Nada disso pode ser substituído por outra coisa ou outro ser, embora, a cada dia, a estrutura do mundo nos diga o contrário. E o fato de, na farmácia, hoje, ao comprar um remédio, me dar conta de que é dia 29 de agosto, aniversário de minha mãe, me assegura de que ainda não me deixei anular de todo. Que há algo ainda de genuíno e humano dentro de mim. Que ainda não sou como "eles". Sejam "eles" um grupo preciso ou Legião ou só o "sistema", que falha quando quer, e nada se pode fazer.
A verdade é que o aniversário de qualquer pessoa é tão importante quanto a mais importante das datas históricas. Obviamente que há pessoas desprezíveis e inúteis no mundo, e conheço algumas, mas mesmo estas preenchem, em algum momento de suas vidas, o pensamento afetivo de alguém, e isto constitui uma das justificativas para a celebração da vida.

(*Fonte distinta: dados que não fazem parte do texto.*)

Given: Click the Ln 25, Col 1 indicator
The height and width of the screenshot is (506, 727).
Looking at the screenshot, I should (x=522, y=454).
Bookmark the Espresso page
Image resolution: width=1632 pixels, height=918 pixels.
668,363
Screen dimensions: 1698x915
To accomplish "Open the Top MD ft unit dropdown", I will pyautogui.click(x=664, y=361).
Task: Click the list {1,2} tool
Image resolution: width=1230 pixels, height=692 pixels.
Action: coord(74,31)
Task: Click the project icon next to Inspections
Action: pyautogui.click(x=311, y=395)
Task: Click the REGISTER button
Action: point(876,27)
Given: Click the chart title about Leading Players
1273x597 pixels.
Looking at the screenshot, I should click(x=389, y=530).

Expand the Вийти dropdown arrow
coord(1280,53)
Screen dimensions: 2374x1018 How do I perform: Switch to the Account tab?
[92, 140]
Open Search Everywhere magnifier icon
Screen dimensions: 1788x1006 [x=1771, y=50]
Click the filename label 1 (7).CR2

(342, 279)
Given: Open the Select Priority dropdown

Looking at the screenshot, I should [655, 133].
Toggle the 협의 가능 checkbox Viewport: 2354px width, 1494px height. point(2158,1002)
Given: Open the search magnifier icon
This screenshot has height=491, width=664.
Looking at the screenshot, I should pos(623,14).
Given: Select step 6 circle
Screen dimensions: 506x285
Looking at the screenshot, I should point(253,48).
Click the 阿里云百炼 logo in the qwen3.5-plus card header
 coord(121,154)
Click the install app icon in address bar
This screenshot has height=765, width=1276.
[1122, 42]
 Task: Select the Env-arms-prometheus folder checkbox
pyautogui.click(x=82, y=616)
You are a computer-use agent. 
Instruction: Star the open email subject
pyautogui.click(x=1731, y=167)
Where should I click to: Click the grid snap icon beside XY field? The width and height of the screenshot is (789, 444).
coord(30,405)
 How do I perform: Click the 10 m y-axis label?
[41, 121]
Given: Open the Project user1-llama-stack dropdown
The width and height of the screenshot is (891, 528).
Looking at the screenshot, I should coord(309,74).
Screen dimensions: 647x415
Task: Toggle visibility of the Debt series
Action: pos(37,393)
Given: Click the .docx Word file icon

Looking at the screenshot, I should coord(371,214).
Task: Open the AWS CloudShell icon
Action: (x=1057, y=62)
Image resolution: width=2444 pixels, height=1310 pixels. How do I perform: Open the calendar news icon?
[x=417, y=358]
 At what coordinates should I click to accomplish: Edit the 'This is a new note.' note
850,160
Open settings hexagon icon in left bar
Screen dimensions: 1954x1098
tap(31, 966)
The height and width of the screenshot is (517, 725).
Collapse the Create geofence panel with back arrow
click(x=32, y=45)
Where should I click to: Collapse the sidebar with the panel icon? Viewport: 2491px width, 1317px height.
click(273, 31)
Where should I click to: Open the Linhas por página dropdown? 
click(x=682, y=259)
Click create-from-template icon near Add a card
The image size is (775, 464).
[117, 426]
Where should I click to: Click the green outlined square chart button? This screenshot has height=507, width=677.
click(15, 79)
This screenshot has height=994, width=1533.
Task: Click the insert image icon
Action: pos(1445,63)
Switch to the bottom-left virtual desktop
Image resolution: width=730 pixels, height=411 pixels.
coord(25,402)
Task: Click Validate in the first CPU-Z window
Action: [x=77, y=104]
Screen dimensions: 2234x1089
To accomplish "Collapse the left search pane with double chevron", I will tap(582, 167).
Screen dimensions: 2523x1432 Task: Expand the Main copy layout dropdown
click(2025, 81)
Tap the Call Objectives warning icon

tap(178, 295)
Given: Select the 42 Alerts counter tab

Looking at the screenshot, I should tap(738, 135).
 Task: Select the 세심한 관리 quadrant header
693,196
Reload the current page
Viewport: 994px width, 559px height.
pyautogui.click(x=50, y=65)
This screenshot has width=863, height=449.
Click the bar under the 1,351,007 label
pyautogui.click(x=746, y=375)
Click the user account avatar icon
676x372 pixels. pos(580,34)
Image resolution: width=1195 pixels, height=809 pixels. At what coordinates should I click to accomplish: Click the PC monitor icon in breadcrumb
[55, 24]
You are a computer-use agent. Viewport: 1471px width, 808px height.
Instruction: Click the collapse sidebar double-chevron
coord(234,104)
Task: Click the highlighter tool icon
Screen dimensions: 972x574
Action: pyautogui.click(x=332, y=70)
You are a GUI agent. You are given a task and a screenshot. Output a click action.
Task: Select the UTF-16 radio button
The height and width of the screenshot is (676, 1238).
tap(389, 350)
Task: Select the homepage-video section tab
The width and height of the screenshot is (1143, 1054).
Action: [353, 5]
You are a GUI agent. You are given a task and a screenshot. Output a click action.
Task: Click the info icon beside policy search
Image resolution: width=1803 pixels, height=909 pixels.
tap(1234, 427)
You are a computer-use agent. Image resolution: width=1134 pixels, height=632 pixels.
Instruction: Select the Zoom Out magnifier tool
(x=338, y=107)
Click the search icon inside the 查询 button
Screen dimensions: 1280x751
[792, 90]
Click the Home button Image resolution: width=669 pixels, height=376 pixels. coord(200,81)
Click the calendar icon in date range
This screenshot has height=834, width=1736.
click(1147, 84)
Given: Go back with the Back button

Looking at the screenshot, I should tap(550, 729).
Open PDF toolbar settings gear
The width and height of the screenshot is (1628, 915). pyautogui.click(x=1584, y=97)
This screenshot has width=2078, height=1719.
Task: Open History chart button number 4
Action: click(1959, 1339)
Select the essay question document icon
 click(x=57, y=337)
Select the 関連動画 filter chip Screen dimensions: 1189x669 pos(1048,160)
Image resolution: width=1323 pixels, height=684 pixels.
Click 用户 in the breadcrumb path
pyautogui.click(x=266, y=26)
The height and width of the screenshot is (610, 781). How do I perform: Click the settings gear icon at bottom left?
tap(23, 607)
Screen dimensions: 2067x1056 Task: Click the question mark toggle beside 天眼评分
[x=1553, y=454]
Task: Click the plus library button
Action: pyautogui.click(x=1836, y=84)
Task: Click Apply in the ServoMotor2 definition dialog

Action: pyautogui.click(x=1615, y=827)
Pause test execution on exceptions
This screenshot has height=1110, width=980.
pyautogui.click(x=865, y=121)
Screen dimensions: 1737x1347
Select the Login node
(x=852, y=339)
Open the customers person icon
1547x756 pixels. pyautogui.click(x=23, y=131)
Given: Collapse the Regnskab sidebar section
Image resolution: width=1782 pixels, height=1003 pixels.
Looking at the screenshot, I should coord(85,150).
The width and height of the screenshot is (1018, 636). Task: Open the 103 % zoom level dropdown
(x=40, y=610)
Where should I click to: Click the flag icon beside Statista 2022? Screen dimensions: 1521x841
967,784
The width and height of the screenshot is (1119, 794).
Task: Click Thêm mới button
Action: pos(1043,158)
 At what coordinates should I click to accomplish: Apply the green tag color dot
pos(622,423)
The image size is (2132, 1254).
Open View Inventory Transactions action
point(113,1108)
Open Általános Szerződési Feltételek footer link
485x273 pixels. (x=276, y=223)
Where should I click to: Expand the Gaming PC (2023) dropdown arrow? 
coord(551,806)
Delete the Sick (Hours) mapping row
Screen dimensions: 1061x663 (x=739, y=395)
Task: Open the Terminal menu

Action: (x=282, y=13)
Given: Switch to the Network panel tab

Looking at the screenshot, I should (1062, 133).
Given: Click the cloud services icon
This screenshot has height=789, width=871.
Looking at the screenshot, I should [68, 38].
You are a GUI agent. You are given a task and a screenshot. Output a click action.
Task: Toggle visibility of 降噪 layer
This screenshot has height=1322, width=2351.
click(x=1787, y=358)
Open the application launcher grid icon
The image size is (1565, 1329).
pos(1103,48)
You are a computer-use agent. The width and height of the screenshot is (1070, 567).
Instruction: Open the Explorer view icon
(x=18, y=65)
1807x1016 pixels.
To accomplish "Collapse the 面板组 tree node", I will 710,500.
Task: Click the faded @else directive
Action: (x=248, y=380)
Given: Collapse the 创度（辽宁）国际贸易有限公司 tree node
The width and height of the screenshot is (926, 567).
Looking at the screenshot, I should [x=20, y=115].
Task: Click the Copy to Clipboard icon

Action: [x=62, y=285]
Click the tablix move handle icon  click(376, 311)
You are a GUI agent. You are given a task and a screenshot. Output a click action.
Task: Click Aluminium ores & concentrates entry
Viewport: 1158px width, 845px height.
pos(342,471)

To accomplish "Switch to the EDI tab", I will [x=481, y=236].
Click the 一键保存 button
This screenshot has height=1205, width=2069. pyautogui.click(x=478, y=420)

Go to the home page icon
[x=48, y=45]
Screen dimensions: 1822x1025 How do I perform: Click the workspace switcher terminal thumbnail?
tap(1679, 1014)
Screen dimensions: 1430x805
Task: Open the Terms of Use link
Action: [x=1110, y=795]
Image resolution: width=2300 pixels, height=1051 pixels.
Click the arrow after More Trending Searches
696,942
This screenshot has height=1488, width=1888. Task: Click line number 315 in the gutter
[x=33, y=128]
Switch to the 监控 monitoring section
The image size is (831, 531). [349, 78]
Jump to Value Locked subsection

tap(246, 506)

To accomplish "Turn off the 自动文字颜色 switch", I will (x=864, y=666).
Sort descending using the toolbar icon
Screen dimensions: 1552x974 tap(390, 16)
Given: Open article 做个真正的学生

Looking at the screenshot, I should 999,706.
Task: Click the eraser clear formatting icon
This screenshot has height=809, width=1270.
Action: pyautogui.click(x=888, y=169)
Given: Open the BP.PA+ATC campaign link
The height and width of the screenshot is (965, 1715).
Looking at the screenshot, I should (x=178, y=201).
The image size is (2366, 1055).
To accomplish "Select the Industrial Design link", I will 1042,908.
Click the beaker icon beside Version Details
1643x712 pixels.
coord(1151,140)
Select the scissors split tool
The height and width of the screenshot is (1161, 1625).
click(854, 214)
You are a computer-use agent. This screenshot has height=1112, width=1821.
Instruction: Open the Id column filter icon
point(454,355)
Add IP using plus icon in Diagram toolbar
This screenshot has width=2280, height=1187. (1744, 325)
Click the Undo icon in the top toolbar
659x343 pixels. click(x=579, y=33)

Esta existência entre enganadores e ladrões não vale que nos esqueçamos disso. Eles também foram crianças, filhos e talvez sejam pais, tios, avós e tenham seus amigos. Compõem, em suma, um grãozinho de poeira do Universo e vão, como eu, desaparecer um dia, tornar-se ou não uma imagem benigna no pensamento de alguém, a exemplo de minha mãe.